## About this exercise
All of the records are to be reproduced exactly.

## Data in this exercise
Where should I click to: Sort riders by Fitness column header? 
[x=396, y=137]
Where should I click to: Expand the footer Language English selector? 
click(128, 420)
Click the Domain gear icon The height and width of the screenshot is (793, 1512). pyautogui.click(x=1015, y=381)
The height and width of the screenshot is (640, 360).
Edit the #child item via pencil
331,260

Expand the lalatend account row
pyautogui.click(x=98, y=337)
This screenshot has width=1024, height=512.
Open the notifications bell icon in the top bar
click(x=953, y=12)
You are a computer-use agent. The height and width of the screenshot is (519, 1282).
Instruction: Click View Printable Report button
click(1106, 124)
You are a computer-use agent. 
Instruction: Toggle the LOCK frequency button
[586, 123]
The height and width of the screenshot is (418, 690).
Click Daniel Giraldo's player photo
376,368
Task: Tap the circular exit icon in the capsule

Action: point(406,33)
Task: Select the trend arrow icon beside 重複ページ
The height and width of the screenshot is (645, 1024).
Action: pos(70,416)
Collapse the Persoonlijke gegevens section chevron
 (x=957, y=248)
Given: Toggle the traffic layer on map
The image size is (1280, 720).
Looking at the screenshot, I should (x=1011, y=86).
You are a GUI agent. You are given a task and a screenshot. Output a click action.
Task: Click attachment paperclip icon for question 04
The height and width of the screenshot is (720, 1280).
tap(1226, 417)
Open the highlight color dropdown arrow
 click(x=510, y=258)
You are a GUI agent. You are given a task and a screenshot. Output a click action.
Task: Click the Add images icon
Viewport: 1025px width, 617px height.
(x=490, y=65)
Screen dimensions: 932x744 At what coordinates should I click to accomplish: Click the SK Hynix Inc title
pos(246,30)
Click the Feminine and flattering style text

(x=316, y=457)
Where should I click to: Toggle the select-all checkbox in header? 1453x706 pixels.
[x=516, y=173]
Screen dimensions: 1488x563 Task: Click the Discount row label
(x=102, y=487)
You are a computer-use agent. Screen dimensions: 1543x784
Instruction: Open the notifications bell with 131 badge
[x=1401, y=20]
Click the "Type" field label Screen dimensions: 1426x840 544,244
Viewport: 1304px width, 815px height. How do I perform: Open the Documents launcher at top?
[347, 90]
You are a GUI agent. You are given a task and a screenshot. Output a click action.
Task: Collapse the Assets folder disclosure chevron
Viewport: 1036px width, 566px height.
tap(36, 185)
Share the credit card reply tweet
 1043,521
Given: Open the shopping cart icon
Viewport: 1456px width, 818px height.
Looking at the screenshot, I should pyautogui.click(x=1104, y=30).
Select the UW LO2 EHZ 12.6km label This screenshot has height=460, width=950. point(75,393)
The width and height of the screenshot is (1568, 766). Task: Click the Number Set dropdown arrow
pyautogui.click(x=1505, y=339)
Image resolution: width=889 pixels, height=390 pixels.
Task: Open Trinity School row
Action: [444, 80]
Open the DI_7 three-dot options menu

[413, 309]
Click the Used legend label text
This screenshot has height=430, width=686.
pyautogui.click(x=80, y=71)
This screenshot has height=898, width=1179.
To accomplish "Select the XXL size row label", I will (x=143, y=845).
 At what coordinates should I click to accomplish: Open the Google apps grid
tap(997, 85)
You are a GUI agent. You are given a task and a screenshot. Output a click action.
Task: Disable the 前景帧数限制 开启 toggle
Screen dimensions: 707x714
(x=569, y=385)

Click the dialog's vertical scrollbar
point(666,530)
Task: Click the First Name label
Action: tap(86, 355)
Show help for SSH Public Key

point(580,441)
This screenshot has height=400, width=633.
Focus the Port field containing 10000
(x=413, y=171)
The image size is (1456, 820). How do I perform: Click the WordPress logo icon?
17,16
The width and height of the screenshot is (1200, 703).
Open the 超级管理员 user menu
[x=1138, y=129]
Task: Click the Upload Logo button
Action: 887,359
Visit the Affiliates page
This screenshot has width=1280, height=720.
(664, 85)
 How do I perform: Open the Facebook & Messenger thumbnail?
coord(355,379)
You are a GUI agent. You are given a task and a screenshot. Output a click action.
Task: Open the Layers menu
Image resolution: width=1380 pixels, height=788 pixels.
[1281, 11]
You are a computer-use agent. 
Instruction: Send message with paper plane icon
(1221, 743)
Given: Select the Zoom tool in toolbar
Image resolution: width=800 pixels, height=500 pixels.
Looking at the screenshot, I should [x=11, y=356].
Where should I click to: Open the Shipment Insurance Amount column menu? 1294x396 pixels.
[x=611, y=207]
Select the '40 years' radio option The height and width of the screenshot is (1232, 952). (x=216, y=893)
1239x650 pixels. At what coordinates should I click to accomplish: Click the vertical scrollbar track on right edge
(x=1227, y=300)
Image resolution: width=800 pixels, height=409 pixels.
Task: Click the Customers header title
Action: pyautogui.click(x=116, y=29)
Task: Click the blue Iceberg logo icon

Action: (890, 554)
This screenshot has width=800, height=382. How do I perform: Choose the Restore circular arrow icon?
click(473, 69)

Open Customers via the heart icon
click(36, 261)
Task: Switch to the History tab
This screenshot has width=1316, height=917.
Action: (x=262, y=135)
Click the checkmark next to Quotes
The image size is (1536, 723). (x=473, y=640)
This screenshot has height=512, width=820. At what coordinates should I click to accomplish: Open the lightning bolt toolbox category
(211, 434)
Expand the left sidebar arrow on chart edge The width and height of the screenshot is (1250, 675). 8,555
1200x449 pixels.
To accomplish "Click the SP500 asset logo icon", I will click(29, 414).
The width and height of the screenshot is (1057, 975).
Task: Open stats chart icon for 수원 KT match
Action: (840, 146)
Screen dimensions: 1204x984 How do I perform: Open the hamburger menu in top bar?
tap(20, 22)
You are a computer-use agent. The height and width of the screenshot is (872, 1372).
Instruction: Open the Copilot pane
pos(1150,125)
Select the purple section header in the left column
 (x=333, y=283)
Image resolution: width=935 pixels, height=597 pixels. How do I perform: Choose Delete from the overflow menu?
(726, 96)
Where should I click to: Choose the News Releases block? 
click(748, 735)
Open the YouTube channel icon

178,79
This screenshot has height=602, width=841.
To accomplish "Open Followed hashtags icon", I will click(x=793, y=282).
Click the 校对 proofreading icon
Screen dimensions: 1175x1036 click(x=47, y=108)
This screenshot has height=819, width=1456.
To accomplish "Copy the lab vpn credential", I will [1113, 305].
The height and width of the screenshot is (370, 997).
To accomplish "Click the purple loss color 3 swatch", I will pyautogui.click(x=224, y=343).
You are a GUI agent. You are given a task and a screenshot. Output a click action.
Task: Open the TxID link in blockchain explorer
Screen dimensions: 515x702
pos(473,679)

## Output for this exercise
Where should I click to: Sort riders by Fitness column header? 
[x=396, y=137]
Where should I click to: Expand the footer Language English selector? 
click(128, 420)
Click the Domain gear icon The height and width of the screenshot is (793, 1512). pyautogui.click(x=1015, y=381)
The height and width of the screenshot is (640, 360).
Edit the #child item via pencil
331,260

Expand the lalatend account row
pyautogui.click(x=98, y=337)
This screenshot has width=1024, height=512.
Open the notifications bell icon in the top bar
click(x=953, y=12)
You are a computer-use agent. The height and width of the screenshot is (519, 1282).
Instruction: Click View Printable Report button
click(1106, 124)
You are a computer-use agent. 
Instruction: Toggle the LOCK frequency button
[586, 123]
The height and width of the screenshot is (418, 690).
Click Daniel Giraldo's player photo
376,368
Task: Tap the circular exit icon in the capsule

Action: point(406,33)
Task: Select the trend arrow icon beside 重複ページ
The height and width of the screenshot is (645, 1024).
Action: pos(70,416)
Collapse the Persoonlijke gegevens section chevron
 (x=957, y=248)
Given: Toggle the traffic layer on map
The image size is (1280, 720).
Looking at the screenshot, I should (x=1011, y=86).
You are a GUI agent. You are given a task and a screenshot. Output a click action.
Task: Click attachment paperclip icon for question 04
The height and width of the screenshot is (720, 1280).
tap(1226, 417)
Open the highlight color dropdown arrow
 click(x=510, y=258)
You are a GUI agent. You are given a task and a screenshot. Output a click action.
Task: Click the Add images icon
Viewport: 1025px width, 617px height.
(x=490, y=65)
Screen dimensions: 932x744 At what coordinates should I click to accomplish: Click the SK Hynix Inc title
pos(246,30)
Click the Feminine and flattering style text

(x=316, y=457)
Where should I click to: Toggle the select-all checkbox in header? 1453x706 pixels.
[x=516, y=173]
Screen dimensions: 1488x563 Task: Click the Discount row label
(x=102, y=487)
You are a computer-use agent. Screen dimensions: 1543x784
Instruction: Open the notifications bell with 131 badge
[x=1401, y=20]
Click the "Type" field label Screen dimensions: 1426x840 544,244
Viewport: 1304px width, 815px height. How do I perform: Open the Documents launcher at top?
[347, 90]
You are a GUI agent. You are given a task and a screenshot. Output a click action.
Task: Collapse the Assets folder disclosure chevron
Viewport: 1036px width, 566px height.
tap(36, 185)
Share the credit card reply tweet
 1043,521
Given: Open the shopping cart icon
Viewport: 1456px width, 818px height.
Looking at the screenshot, I should pyautogui.click(x=1104, y=30).
Select the UW LO2 EHZ 12.6km label This screenshot has height=460, width=950. point(75,393)
The width and height of the screenshot is (1568, 766). Task: Click the Number Set dropdown arrow
pyautogui.click(x=1505, y=339)
Image resolution: width=889 pixels, height=390 pixels.
Task: Open Trinity School row
Action: [444, 80]
Open the DI_7 three-dot options menu

[413, 309]
Click the Used legend label text
This screenshot has height=430, width=686.
pyautogui.click(x=80, y=71)
This screenshot has height=898, width=1179.
To accomplish "Select the XXL size row label", I will (x=143, y=845).
 At what coordinates should I click to accomplish: Open the Google apps grid
tap(997, 85)
You are a GUI agent. You are given a task and a screenshot. Output a click action.
Task: Disable the 前景帧数限制 开启 toggle
Screen dimensions: 707x714
(x=569, y=385)

Click the dialog's vertical scrollbar
point(666,530)
Task: Click the First Name label
Action: tap(86, 355)
Show help for SSH Public Key

point(580,441)
This screenshot has height=400, width=633.
Focus the Port field containing 10000
(x=413, y=171)
The image size is (1456, 820). How do I perform: Click the WordPress logo icon?
17,16
The width and height of the screenshot is (1200, 703).
Open the 超级管理员 user menu
[x=1138, y=129]
Task: Click the Upload Logo button
Action: 887,359
Visit the Affiliates page
This screenshot has width=1280, height=720.
(664, 85)
 How do I perform: Open the Facebook & Messenger thumbnail?
coord(355,379)
You are a GUI agent. You are given a task and a screenshot. Output a click action.
Task: Open the Layers menu
Image resolution: width=1380 pixels, height=788 pixels.
[1281, 11]
You are a computer-use agent. 
Instruction: Send message with paper plane icon
(1221, 743)
Given: Select the Zoom tool in toolbar
Image resolution: width=800 pixels, height=500 pixels.
Looking at the screenshot, I should [x=11, y=356].
Where should I click to: Open the Shipment Insurance Amount column menu? 1294x396 pixels.
[x=611, y=207]
Select the '40 years' radio option The height and width of the screenshot is (1232, 952). (x=216, y=893)
1239x650 pixels. At what coordinates should I click to accomplish: Click the vertical scrollbar track on right edge
(x=1227, y=300)
Image resolution: width=800 pixels, height=409 pixels.
Task: Click the Customers header title
Action: pyautogui.click(x=116, y=29)
Task: Click the blue Iceberg logo icon

Action: (890, 554)
This screenshot has width=800, height=382. How do I perform: Choose the Restore circular arrow icon?
click(473, 69)

Open Customers via the heart icon
click(36, 261)
Task: Switch to the History tab
This screenshot has width=1316, height=917.
Action: (x=262, y=135)
Click the checkmark next to Quotes
The image size is (1536, 723). (x=473, y=640)
This screenshot has height=512, width=820. At what coordinates should I click to accomplish: Open the lightning bolt toolbox category
(211, 434)
Expand the left sidebar arrow on chart edge The width and height of the screenshot is (1250, 675). 8,555
1200x449 pixels.
To accomplish "Click the SP500 asset logo icon", I will click(29, 414).
The width and height of the screenshot is (1057, 975).
Task: Open stats chart icon for 수원 KT match
Action: (840, 146)
Screen dimensions: 1204x984 How do I perform: Open the hamburger menu in top bar?
tap(20, 22)
You are a computer-use agent. The height and width of the screenshot is (872, 1372).
Instruction: Open the Copilot pane
pos(1150,125)
Select the purple section header in the left column
 (x=333, y=283)
Image resolution: width=935 pixels, height=597 pixels. How do I perform: Choose Delete from the overflow menu?
(726, 96)
Where should I click to: Choose the News Releases block? 
click(748, 735)
Open the YouTube channel icon

178,79
This screenshot has height=602, width=841.
To accomplish "Open Followed hashtags icon", I will click(x=793, y=282).
Click the 校对 proofreading icon
Screen dimensions: 1175x1036 click(x=47, y=108)
This screenshot has height=819, width=1456.
To accomplish "Copy the lab vpn credential", I will [1113, 305].
The height and width of the screenshot is (370, 997).
To accomplish "Click the purple loss color 3 swatch", I will pyautogui.click(x=224, y=343).
You are a GUI agent. You are given a task and a screenshot. Output a click action.
Task: Open the TxID link in blockchain explorer
Screen dimensions: 515x702
pos(473,679)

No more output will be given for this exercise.